When it reaches 98% of this memory, it starts sending overload responses, which may cause failures in the vCenter internal workloads.
Identifying the problem via commands
# zgrep "503 overload" /var/log/vmware/envoy-sidecar/envoy-access-* | wc -l
If the result is different than 0, then execute:
# zgrep envoy_server_memory_heap_size{} /var/cache/vmware-rhttpproxy/envoy-sidecar-stats/* | cut -d ' ' -f2| sort -n | uniq | tail -1 | awk '{print $1 >= 1052266987}'
If the above command returns 1, then you hit the envoy-sidecar memory limit.
In websso.log we also find entries like <date && time> INFO websso[71:tomcat-http--33] [CorId=487fd2f5-e5c1-4592-b292-f987e3bda94e] [com.vmware.identity.samlservice.impl.ExternalIdpProvider] Got exception (sleeping before retry)
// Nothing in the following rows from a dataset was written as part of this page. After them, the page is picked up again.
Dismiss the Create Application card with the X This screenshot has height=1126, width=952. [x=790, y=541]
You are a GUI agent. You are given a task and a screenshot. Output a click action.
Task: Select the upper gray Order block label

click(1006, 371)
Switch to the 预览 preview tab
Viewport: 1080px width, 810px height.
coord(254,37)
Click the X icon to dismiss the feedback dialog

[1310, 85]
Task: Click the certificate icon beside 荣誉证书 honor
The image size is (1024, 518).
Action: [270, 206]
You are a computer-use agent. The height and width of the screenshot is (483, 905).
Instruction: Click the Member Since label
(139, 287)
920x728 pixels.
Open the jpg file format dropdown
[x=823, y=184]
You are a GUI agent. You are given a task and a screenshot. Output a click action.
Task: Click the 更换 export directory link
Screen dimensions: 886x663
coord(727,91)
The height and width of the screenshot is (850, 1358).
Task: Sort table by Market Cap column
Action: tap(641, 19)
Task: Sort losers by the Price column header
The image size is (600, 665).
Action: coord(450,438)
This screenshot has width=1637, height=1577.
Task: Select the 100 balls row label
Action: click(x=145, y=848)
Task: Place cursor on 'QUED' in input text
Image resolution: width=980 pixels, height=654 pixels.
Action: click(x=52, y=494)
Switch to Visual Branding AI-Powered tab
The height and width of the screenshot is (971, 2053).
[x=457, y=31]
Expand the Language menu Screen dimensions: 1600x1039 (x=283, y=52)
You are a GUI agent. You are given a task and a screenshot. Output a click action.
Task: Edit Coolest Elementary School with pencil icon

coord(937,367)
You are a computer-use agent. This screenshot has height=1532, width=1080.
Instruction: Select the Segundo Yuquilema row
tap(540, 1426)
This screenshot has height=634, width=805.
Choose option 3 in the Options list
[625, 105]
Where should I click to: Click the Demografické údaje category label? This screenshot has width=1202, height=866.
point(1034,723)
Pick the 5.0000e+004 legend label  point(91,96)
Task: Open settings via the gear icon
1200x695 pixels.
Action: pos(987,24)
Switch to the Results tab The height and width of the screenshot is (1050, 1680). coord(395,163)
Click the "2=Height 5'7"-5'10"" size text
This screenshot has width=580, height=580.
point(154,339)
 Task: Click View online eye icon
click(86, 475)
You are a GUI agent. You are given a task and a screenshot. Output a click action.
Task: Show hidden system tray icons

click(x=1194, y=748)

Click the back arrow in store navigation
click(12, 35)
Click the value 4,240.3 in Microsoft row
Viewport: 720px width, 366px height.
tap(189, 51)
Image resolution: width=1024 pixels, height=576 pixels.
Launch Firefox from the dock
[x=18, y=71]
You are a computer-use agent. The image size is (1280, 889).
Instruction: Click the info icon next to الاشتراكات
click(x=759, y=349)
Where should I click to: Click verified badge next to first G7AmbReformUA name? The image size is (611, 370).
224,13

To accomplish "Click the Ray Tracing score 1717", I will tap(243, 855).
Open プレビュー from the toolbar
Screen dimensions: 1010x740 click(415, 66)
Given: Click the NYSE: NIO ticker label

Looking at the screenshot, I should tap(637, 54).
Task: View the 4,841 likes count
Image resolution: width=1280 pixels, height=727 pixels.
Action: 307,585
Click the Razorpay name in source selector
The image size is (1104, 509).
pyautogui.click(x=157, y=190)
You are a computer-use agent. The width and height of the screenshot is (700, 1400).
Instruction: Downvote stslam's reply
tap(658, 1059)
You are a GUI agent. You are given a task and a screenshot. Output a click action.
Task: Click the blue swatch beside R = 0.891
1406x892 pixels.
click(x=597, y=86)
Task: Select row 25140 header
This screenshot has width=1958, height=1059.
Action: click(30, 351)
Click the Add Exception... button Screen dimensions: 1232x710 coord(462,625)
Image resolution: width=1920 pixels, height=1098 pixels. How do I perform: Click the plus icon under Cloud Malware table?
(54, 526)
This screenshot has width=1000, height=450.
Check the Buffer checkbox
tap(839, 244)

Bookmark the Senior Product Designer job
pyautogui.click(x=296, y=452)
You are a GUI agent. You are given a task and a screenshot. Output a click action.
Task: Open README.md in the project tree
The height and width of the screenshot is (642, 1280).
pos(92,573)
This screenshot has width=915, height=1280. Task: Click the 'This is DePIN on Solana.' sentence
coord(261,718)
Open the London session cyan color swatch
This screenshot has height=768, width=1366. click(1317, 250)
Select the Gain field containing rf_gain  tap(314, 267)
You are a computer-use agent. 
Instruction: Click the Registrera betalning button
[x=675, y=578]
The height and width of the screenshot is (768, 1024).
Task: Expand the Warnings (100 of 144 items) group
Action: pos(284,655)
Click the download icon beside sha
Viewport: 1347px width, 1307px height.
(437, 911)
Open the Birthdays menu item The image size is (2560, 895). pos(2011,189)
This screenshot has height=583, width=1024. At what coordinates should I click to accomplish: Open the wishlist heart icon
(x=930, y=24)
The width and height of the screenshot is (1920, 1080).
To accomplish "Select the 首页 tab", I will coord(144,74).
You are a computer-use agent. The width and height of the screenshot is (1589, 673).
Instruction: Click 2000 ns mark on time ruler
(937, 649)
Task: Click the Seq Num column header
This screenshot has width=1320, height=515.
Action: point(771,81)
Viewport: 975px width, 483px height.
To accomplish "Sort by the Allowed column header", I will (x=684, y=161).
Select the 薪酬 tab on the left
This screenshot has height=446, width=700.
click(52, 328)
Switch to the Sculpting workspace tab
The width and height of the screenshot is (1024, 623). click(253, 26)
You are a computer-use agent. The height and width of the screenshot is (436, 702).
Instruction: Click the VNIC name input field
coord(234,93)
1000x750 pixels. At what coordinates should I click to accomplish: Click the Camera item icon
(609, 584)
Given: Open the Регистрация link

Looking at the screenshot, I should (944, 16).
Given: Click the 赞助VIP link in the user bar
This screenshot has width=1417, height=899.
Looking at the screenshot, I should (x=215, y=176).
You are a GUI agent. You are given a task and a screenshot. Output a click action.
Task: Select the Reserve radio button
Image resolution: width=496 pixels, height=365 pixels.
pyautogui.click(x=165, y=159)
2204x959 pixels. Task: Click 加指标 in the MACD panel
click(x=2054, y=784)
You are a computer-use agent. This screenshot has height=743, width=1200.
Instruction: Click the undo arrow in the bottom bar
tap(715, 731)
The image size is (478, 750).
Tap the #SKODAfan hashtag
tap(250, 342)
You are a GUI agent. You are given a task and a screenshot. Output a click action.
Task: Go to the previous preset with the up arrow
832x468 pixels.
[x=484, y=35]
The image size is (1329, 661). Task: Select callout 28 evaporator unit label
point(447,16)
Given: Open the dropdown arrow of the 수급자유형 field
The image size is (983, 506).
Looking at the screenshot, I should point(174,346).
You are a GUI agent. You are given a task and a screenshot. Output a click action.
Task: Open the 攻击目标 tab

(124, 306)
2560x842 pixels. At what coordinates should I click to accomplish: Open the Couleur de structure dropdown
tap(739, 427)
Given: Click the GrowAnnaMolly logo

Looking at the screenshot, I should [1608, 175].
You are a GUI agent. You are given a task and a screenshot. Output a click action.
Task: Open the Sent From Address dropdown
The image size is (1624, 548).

com.vmware.vapi.client.exception.TransportProtocolException: HTTP response with status code 503 (enable debug logging for details): envoy overloaded
at com.vmware.vapi.internal.protocol.client.rpc.http.ApacheHttpUtil.validateHttpResponse(ApacheHttpUtil.java:101) ~[vapi-runtime-2.100.0.jar:?]
Issue is being addressed mitigated in vSphere 9 and future 8.X releases.
Recommendations are to Patch to latest Vcenter release, if the issue is repeatable even with said BUILD, then apply the workaround from below:
Workaround:
# cp /etc/vmware-envoy-sidecar/config.yaml /etc/vmware-envoy-sidecar/config.yaml.back
# sed -i 's/max_heap_size_bytes: 1073741824/max_heap_size_bytes: 2147483648/g' /etc/vmware-envoy-sidecar/config.yaml
# service-control --restart envoy-sidecar
# sed -i 's/max_heap_size_bytes: 2147483648/max_heap_size_bytes: 4294967296/g' /etc/vmware-envoy-sidecar/config.yaml
# service-control --restart envoy-sidecar